When is the right time to make a substitution?

Football managers have few opportunities to directly influence a match — the starting lineup, the halftime team talk, and the substitutions available to him.  Substitutions can be made for tactical reasons, or they can be forced through injury.  If you consider only substitutions that are made for strategic reasons, when is the best time to make a change?

Bret Myers, a business professor at Villanova University, performed a study of the effect of match substitutions on the final outcome of league matches in the Big Four professional leagues in Europe, as well as MLS and the 2010 World Cup finals.  A summary of the results is presented in today's Wall Street Journal.  When a team is trailing, but on average teams that make their first substitution at the hour mark and then their final two in the final quarter hour on average improve their chances of scoring an equalizer by over 30%.  An interesting and perhaps counterintuitive result is that the timing of substitutions makes little difference to the scoreline if the team is winning or level on goals.
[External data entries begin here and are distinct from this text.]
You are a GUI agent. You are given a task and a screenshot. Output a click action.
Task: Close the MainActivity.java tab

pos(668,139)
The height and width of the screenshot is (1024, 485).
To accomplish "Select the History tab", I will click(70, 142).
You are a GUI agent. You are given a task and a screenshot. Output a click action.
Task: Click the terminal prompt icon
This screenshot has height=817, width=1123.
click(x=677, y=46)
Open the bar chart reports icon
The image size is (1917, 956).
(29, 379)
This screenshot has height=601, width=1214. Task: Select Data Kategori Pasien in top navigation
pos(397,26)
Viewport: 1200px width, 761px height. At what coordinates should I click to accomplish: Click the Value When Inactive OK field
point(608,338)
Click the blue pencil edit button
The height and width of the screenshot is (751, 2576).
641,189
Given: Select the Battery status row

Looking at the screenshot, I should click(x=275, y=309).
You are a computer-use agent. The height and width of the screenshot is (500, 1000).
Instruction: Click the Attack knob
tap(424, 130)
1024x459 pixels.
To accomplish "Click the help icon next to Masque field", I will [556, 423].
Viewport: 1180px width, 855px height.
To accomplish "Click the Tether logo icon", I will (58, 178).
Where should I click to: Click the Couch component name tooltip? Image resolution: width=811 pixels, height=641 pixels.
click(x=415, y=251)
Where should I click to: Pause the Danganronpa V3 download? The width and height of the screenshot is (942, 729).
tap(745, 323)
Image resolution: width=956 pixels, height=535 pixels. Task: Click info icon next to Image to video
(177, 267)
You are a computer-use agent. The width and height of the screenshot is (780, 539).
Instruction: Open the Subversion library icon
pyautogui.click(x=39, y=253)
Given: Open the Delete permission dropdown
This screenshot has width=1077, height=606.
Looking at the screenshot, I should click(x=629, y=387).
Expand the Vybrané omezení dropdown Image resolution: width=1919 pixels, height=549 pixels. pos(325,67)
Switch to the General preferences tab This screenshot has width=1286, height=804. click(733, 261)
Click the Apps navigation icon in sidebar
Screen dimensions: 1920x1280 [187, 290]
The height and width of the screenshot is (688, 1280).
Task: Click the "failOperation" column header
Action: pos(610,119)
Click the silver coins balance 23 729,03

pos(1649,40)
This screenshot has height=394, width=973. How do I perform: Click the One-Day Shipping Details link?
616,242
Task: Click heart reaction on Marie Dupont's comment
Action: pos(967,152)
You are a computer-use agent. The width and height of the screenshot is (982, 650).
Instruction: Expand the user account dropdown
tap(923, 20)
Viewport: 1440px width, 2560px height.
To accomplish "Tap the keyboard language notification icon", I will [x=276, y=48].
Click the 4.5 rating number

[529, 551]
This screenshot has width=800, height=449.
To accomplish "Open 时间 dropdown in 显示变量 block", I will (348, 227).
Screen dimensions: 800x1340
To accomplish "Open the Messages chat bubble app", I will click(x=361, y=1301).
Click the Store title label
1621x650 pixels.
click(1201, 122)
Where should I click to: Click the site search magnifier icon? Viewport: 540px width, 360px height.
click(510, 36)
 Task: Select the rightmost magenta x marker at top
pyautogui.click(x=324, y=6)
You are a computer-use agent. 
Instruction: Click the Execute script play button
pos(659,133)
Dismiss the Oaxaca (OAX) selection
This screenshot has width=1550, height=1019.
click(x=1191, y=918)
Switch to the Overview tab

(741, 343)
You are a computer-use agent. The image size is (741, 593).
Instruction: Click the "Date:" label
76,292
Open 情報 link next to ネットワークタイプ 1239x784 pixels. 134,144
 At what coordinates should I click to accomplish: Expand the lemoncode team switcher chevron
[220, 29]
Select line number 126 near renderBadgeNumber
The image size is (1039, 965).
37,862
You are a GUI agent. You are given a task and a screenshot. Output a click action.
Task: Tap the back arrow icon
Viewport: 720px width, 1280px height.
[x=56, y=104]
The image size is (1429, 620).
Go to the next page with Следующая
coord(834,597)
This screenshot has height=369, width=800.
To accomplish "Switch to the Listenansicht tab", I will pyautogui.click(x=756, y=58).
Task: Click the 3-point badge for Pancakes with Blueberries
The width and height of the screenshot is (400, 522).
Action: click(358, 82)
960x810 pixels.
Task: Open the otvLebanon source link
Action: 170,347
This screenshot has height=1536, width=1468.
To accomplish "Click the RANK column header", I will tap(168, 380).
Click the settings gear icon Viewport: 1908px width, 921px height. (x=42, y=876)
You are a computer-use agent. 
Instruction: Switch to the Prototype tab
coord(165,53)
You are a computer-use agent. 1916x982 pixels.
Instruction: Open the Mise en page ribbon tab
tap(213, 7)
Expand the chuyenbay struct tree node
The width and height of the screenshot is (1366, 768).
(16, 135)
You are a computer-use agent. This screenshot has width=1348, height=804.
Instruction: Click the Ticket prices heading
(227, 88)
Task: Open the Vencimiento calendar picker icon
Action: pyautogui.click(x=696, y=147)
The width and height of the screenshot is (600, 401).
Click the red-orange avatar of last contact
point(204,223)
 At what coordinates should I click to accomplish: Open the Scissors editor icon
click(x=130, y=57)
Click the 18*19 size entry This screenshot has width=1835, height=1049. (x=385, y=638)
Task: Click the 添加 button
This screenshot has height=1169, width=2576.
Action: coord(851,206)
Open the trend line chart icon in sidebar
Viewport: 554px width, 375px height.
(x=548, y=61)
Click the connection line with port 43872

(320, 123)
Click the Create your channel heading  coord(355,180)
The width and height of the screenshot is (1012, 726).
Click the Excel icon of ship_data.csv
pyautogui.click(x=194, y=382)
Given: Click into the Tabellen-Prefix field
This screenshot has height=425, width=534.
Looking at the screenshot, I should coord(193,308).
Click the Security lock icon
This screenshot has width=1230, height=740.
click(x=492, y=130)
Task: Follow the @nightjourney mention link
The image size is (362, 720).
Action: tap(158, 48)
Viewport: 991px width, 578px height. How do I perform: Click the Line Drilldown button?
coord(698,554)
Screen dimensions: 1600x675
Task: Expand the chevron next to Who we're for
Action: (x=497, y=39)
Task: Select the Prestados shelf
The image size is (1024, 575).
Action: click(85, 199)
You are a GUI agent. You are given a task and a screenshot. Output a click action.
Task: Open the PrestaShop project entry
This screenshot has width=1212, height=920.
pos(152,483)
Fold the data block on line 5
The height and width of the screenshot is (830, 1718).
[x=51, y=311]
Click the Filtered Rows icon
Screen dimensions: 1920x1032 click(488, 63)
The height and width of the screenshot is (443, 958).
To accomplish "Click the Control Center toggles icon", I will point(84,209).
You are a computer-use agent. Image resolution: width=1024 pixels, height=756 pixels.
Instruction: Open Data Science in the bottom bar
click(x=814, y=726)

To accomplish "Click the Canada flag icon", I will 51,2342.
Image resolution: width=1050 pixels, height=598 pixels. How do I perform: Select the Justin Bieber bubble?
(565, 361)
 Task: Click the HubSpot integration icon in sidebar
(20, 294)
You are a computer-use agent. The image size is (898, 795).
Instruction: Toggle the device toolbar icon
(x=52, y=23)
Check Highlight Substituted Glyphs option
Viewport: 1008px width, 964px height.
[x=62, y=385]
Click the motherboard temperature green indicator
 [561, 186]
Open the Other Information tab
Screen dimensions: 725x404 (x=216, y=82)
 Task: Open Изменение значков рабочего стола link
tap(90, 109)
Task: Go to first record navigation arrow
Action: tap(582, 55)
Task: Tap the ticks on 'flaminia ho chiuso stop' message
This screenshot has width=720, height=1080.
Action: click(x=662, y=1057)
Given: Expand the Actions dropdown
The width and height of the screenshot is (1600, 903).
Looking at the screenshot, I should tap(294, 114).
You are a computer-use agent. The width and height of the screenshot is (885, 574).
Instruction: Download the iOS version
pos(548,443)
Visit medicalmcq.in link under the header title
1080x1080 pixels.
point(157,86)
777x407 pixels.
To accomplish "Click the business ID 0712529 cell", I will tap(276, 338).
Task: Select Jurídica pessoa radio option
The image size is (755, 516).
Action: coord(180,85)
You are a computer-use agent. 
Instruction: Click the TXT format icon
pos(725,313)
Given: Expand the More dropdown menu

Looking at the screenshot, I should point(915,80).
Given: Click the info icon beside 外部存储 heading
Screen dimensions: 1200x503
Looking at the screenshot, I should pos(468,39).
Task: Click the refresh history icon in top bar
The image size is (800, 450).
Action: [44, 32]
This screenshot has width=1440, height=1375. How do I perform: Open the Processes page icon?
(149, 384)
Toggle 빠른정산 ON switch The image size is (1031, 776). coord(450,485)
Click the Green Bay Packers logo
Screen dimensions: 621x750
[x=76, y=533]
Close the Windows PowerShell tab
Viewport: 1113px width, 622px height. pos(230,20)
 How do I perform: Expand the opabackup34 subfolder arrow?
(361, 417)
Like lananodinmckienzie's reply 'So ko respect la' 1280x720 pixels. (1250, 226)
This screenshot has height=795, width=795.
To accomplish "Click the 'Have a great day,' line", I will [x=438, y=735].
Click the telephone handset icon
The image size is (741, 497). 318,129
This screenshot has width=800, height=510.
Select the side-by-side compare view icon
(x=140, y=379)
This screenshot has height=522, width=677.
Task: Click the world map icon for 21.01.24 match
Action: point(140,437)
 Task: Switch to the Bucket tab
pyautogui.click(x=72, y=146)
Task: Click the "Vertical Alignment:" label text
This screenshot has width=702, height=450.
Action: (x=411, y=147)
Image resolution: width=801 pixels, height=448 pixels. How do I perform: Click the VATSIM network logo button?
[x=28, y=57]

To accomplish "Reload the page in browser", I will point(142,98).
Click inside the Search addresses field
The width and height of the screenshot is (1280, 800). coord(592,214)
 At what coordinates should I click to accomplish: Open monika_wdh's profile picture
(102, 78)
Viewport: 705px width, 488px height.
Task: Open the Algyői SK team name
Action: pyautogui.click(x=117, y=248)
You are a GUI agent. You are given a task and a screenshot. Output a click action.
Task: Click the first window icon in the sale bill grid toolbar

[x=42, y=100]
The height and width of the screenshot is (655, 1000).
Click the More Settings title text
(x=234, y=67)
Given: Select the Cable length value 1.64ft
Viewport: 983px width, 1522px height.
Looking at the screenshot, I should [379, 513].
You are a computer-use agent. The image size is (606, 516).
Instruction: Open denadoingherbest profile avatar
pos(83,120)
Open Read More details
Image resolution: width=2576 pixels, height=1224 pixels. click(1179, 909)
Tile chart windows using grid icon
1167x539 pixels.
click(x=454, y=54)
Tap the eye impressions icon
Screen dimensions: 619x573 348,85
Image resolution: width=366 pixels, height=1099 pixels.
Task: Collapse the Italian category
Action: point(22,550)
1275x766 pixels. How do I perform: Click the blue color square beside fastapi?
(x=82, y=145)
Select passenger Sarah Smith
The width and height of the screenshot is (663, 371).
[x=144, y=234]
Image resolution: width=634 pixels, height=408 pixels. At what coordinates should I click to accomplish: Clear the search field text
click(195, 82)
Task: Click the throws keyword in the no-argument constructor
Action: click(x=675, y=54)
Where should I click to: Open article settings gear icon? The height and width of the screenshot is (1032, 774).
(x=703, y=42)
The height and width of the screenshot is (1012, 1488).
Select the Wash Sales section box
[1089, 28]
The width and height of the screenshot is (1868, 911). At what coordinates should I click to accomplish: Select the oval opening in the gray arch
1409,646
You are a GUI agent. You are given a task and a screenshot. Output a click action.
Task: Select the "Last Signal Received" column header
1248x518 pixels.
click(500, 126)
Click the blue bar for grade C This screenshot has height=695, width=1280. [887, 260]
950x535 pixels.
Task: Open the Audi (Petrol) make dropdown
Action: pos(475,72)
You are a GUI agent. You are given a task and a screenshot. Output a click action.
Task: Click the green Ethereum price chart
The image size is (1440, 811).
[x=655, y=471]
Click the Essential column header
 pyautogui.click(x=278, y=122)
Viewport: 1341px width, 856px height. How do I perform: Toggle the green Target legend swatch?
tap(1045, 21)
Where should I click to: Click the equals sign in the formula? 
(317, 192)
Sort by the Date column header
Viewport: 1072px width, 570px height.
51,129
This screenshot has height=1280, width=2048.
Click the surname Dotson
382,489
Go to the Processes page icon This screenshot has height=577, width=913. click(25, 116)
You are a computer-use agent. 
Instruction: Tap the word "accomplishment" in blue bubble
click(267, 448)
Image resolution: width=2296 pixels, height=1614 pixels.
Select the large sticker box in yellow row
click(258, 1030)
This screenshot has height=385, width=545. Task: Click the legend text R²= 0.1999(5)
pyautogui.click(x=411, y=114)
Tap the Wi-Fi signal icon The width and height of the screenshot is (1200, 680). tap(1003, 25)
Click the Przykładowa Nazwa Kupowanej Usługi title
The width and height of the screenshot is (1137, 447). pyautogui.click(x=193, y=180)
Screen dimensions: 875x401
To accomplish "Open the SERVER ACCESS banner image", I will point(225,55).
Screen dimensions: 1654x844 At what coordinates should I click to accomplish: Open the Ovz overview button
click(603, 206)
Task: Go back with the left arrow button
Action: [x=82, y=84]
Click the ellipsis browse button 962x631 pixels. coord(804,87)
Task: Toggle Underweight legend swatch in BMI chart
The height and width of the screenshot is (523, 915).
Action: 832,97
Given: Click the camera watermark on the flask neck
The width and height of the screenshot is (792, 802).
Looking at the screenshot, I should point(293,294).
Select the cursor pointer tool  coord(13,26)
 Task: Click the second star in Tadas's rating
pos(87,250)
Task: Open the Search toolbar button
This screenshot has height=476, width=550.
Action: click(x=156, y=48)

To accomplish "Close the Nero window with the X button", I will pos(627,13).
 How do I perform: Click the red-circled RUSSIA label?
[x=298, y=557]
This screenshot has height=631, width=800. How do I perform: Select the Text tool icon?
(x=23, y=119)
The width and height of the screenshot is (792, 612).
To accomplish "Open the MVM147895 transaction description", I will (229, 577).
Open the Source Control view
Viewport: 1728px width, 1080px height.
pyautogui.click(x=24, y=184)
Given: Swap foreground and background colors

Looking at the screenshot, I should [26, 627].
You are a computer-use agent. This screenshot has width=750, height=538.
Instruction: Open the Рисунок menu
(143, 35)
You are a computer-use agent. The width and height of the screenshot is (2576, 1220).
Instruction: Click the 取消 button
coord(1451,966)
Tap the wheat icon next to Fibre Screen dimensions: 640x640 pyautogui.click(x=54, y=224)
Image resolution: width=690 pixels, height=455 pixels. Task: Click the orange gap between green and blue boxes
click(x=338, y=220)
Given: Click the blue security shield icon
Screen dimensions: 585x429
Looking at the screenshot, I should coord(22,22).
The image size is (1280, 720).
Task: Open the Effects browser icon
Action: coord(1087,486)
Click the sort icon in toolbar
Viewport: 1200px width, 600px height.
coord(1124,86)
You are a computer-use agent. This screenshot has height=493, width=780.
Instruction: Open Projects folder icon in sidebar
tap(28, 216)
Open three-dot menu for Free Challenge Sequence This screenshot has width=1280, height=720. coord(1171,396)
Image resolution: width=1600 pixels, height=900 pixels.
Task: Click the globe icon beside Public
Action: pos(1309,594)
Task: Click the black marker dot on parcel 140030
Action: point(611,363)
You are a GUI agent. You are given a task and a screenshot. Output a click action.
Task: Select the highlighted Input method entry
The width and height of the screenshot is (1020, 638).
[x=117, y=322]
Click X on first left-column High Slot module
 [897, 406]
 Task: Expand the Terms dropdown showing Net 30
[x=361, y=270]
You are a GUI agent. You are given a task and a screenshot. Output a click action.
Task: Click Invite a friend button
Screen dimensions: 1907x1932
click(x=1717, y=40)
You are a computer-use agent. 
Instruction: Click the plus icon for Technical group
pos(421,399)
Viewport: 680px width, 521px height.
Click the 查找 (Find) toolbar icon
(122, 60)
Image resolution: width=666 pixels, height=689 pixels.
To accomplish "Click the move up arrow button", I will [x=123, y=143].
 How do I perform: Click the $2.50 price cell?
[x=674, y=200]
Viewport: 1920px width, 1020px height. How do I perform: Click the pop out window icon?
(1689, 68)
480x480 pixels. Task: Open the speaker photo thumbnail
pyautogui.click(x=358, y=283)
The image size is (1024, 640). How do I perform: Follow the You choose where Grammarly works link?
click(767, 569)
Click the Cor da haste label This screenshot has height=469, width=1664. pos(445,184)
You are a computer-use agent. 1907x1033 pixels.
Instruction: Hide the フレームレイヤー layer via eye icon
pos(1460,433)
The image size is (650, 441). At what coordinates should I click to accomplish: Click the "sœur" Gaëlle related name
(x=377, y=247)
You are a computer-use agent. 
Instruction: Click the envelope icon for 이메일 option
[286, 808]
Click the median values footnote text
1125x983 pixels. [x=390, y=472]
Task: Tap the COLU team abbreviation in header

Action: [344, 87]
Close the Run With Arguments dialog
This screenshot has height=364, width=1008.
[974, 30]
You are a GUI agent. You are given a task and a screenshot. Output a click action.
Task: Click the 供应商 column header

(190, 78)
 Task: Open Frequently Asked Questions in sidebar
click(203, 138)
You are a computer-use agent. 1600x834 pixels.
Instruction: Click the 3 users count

Now, just about every fan can think of a couple of counterexamples, and I can think of first-half substitutions that had a strong influence on the course of a match.  In the 2009 World Cup qualifier between Chile and Colombia, Marcelo Bielsa removed his playmaker in the middle of the first half in favor of another while behind 1-0, which dramatically altered the match from 0-1 down to a dominant 4-2 victory.  ("The kind of substitution that only Bielsa would dare to make", I remember reading in the South American newspapers.)  The other example was the 2010 World Cup match between USA and Ghana, when Bob Bradley pulled out Ricardo Clark and brought on Maurice Edu and then inserted Benny Feilhaber for Robbie Findley, which turned the game around from 0-1 to 1-1, but left the USA physically vulnerable in the extra time session. (You know, reading Zonal Marking's match summary makes me want to punch a hole in the wall all over again.  But I digress.)

At any rate, the WSJ article is a good summary to an intriguing subject, and I look forward to reading the full paper if I can find it.